=== Given exercise ===
Please extract each line of the material below that contains the string "Instruction", and copy those lines in full.

=== Stored data ===
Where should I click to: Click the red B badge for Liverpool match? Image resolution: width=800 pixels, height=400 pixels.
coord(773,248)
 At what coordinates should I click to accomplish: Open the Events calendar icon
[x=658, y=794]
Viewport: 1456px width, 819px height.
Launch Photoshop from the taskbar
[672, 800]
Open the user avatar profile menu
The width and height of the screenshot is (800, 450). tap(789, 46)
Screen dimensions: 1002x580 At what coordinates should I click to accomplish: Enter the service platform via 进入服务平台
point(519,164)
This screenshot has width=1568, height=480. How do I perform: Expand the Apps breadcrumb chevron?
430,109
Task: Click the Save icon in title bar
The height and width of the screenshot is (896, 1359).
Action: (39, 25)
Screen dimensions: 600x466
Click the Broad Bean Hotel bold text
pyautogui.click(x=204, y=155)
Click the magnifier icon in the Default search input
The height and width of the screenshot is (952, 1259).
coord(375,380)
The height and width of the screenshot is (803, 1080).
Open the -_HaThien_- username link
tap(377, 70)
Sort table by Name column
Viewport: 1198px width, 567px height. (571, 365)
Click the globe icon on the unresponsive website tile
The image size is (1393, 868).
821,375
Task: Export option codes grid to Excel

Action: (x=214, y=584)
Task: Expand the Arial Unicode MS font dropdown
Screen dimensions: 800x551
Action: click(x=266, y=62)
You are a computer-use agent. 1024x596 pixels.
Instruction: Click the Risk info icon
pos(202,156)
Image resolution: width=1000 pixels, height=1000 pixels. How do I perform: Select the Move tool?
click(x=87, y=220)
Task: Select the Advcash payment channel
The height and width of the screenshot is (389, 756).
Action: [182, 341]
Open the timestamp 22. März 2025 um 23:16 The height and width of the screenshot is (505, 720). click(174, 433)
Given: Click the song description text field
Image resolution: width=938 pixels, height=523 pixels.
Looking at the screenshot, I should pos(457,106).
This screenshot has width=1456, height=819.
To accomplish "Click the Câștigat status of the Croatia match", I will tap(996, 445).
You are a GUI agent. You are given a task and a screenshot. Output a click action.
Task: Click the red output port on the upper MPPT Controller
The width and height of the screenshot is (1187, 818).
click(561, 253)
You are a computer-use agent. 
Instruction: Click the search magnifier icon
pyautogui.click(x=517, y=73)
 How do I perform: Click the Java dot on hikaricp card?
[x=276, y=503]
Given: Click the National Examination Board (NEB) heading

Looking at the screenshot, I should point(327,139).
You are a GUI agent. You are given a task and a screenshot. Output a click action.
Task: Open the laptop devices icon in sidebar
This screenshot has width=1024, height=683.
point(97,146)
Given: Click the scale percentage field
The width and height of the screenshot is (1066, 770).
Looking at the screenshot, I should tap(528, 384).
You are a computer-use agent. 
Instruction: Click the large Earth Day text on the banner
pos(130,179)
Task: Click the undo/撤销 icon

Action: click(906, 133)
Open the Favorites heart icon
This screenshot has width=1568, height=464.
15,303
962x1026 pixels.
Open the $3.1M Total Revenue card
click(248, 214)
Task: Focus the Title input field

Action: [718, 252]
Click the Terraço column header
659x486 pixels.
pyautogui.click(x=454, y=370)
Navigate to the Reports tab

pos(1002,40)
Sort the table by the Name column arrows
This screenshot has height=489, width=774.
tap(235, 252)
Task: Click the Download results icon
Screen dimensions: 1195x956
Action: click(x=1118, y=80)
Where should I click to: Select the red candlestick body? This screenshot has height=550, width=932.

=== Task output ===
Instruction: Click the Risk info icon
Instruction: Click the search magnifier icon
Instruction: Click the large Earth Day text on the banner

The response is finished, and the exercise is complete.